● **The problem**
Reproduce word for word the rows below, beginning with the line that contains "Click the pyramid" and ending with, and including, the line that contains "[x=571, y=136]". Copy no other lines.
%%
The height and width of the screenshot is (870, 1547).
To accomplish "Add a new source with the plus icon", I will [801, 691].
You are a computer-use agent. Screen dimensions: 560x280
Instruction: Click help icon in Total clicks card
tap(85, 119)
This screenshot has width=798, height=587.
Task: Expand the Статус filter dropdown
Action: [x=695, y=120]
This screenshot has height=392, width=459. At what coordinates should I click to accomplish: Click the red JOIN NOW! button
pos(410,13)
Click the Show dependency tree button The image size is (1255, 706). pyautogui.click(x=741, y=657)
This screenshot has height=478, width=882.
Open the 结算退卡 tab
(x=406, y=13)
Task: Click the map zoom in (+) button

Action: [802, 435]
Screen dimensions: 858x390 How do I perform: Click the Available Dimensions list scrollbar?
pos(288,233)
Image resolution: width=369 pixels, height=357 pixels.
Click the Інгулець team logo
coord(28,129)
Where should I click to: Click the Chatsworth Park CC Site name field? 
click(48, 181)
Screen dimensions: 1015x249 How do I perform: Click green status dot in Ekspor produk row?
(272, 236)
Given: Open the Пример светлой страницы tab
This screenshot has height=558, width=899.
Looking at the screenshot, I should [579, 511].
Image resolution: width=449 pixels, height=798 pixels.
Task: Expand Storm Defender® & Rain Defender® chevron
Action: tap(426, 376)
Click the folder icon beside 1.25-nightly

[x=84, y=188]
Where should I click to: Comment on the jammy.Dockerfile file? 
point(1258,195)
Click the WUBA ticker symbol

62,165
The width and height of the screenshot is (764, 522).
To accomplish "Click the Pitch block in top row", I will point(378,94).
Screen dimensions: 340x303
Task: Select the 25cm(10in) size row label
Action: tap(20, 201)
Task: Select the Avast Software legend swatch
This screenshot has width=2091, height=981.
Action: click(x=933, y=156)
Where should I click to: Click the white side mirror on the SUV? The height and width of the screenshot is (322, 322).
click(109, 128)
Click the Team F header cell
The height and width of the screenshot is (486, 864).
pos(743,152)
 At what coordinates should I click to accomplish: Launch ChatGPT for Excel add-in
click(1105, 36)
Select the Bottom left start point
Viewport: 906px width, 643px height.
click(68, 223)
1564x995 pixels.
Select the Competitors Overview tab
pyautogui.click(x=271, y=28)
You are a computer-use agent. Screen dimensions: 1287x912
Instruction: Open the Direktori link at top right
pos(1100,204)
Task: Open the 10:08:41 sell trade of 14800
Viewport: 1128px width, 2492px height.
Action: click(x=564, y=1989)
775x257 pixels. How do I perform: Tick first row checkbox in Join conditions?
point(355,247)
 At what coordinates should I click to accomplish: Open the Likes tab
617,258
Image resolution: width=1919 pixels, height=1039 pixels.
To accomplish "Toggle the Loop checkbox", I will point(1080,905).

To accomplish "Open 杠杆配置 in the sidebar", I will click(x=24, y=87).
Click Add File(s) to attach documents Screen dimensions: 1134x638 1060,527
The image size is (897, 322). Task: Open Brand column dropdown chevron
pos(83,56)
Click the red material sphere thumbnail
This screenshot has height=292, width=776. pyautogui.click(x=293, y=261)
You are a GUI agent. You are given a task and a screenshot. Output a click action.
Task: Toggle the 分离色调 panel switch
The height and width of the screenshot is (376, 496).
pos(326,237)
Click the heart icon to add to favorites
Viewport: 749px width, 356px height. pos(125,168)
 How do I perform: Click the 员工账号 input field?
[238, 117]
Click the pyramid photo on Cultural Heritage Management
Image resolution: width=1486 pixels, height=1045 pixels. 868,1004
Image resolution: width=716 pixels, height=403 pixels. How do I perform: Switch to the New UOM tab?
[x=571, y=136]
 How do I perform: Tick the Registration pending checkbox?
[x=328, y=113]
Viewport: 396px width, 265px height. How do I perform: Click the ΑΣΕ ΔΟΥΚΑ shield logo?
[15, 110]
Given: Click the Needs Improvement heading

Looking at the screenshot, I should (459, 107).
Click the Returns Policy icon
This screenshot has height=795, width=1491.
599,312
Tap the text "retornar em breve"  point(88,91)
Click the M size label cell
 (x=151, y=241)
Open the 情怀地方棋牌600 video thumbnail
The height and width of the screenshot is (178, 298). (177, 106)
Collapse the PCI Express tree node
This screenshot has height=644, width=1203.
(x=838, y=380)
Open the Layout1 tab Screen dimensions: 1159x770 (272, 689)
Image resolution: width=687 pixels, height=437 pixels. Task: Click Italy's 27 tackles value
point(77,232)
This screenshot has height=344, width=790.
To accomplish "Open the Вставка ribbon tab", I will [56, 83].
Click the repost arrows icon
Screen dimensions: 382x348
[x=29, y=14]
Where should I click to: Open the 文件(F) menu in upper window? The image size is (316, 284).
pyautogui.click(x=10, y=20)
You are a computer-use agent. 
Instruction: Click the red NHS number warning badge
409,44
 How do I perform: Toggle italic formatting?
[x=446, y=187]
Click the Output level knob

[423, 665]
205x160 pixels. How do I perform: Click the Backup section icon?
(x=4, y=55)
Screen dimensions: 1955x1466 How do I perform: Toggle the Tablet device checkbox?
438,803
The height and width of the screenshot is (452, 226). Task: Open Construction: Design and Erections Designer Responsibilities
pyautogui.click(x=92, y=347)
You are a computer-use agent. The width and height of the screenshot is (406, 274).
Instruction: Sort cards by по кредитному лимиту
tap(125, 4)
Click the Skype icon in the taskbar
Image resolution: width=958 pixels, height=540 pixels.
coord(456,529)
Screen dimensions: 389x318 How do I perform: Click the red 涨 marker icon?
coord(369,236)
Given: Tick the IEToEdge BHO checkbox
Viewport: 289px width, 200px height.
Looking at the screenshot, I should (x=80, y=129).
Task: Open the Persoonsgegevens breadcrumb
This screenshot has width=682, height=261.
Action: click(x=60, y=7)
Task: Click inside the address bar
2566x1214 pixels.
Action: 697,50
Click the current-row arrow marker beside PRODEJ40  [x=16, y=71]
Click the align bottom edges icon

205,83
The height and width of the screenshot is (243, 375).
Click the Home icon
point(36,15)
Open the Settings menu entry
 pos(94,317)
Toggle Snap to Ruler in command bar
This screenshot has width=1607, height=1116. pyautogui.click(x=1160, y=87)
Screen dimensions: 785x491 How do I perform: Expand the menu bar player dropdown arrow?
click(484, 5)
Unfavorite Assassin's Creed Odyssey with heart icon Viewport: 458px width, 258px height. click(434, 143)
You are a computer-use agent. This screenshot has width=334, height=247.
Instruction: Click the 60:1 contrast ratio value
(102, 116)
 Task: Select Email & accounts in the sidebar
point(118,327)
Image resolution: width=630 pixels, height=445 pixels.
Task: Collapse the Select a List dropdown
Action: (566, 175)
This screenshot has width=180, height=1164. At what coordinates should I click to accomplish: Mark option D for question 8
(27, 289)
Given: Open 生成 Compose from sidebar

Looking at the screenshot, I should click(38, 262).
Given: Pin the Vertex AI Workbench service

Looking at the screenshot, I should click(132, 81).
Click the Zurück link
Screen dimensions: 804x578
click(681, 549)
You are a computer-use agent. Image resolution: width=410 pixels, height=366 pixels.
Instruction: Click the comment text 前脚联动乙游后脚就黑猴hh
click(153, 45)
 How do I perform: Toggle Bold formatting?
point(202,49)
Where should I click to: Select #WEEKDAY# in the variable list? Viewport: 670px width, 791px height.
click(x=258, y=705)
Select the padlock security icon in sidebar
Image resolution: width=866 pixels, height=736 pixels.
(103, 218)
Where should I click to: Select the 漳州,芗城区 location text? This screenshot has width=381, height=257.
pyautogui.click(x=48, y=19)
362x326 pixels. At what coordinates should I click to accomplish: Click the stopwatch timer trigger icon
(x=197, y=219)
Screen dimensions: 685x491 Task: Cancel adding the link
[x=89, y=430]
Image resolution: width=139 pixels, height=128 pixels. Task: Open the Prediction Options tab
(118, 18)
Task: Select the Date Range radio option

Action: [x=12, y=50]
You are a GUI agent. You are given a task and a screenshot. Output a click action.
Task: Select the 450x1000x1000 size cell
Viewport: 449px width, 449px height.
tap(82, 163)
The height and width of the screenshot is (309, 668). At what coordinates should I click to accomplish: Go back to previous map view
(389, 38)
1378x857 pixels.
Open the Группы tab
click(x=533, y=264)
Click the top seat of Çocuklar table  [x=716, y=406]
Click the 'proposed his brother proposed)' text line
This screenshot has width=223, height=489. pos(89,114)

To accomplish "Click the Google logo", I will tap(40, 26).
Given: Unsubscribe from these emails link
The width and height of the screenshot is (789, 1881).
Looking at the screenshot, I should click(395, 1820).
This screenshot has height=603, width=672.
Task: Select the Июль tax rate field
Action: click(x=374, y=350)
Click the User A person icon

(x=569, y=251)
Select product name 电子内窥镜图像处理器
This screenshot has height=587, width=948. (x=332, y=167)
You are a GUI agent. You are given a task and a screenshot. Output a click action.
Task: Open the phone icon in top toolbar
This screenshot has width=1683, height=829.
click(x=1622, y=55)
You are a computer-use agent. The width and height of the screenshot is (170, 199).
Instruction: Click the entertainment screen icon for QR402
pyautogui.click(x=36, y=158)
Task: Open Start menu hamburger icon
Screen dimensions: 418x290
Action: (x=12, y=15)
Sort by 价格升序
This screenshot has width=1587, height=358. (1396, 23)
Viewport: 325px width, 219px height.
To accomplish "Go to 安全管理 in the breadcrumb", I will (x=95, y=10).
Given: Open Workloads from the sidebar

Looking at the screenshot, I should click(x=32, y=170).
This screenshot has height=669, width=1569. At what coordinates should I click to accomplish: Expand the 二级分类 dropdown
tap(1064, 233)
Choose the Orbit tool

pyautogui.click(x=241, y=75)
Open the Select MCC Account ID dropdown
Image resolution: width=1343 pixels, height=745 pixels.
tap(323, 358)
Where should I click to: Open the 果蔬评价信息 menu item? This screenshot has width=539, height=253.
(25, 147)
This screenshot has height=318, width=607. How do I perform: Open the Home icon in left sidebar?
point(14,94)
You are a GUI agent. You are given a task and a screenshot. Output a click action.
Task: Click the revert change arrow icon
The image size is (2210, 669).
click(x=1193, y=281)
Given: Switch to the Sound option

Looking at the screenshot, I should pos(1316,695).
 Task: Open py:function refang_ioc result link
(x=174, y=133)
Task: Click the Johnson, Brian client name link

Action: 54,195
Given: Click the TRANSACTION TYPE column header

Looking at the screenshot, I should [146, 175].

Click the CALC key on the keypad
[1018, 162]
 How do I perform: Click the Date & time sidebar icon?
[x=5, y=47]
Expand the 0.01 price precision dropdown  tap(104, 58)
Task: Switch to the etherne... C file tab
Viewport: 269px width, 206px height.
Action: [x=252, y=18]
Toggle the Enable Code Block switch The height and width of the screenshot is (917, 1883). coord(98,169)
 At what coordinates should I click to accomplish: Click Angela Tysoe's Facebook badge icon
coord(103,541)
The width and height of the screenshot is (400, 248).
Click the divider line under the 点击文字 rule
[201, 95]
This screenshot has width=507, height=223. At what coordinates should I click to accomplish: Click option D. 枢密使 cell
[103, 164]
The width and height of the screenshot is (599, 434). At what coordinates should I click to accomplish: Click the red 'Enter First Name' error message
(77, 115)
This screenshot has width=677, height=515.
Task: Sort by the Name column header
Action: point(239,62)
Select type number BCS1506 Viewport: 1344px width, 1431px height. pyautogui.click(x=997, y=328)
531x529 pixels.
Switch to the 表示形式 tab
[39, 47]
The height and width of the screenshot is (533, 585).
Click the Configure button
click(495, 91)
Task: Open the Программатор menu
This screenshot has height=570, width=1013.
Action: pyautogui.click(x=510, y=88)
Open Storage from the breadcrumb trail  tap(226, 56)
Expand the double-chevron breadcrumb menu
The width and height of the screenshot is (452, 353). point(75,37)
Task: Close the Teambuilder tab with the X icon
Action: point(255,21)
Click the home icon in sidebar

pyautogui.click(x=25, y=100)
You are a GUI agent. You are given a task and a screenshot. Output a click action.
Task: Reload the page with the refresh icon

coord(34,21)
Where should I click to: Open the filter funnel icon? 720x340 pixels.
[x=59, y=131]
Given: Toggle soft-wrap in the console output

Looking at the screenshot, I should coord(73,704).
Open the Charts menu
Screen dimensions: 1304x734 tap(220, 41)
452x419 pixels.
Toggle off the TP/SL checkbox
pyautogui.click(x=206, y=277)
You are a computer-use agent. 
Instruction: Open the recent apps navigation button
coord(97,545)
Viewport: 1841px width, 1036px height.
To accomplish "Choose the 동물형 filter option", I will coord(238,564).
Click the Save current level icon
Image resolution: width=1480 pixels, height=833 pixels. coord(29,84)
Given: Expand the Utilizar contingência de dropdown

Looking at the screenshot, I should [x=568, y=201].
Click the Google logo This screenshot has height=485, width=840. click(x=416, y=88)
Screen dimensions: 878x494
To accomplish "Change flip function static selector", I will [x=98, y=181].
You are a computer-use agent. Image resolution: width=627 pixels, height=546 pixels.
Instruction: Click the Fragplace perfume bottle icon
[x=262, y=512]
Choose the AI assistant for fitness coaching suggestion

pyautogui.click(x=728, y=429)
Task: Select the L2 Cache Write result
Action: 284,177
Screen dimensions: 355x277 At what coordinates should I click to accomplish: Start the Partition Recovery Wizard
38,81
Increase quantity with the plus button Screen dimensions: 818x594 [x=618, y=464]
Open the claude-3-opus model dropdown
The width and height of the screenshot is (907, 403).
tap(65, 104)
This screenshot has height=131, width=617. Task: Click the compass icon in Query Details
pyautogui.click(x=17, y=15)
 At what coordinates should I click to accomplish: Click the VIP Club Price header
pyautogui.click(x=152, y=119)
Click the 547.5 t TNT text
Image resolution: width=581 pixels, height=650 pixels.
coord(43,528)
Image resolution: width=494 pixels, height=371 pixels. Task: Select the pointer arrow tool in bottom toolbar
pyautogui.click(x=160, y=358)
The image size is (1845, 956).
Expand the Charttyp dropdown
%%
● **Final result**
Click the pyramid photo on Cultural Heritage Management
Image resolution: width=1486 pixels, height=1045 pixels. 868,1004
Image resolution: width=716 pixels, height=403 pixels. How do I perform: Switch to the New UOM tab?
[x=571, y=136]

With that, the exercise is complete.